● **What you need to do**:
Lines before the one containing "Click the (Temperature) text" are to be left out; that line and all after it, through the end of the material below, are to be written out exactly.

● **Source material**:
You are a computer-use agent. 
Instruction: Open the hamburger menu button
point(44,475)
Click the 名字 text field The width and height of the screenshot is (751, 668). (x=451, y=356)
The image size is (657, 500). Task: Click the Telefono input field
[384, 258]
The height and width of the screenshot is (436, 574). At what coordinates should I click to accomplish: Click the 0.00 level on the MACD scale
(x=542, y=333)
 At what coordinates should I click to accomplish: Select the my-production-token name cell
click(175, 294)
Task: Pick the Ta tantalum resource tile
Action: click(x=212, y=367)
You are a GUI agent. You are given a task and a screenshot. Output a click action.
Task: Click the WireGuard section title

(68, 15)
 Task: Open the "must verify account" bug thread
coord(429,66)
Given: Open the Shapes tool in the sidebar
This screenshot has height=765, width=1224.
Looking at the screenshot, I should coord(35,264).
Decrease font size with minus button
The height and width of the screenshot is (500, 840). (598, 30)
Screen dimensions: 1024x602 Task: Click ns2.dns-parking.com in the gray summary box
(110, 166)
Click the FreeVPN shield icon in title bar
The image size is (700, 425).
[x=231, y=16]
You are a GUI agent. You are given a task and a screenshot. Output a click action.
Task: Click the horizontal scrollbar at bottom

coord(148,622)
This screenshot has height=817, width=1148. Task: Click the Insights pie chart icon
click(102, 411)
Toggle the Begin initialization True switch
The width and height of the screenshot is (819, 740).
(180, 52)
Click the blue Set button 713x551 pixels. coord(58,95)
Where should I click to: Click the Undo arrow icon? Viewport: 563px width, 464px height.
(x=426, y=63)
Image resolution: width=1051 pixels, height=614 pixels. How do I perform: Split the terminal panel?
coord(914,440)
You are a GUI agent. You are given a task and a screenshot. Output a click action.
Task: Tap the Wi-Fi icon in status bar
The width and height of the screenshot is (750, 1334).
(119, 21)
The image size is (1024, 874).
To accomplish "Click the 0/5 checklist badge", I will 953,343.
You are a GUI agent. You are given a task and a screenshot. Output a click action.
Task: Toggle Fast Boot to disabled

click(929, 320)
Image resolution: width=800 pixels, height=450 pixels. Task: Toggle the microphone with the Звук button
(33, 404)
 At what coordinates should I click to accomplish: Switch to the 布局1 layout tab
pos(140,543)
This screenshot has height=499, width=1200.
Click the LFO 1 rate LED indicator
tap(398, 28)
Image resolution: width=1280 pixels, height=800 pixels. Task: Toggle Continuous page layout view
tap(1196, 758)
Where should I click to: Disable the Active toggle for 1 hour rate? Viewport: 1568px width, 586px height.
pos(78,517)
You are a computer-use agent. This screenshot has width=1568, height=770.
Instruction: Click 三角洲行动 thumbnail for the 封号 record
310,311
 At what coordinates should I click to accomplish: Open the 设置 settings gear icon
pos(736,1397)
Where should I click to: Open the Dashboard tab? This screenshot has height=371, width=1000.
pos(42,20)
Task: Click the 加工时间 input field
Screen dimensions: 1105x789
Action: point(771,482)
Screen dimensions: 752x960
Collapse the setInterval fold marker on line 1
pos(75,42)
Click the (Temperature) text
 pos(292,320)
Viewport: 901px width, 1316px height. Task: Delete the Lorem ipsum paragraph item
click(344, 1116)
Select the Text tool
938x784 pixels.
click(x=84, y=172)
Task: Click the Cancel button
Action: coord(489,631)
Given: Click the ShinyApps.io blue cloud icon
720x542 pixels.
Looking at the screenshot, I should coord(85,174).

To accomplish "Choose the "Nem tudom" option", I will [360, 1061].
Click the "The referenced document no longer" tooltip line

● **Answer**:
Click the (Temperature) text
 pos(292,320)
Viewport: 901px width, 1316px height. Task: Delete the Lorem ipsum paragraph item
click(344, 1116)
Select the Text tool
938x784 pixels.
click(x=84, y=172)
Task: Click the Cancel button
Action: coord(489,631)
Given: Click the ShinyApps.io blue cloud icon
720x542 pixels.
Looking at the screenshot, I should coord(85,174).

To accomplish "Choose the "Nem tudom" option", I will [360, 1061].
Click the "The referenced document no longer" tooltip line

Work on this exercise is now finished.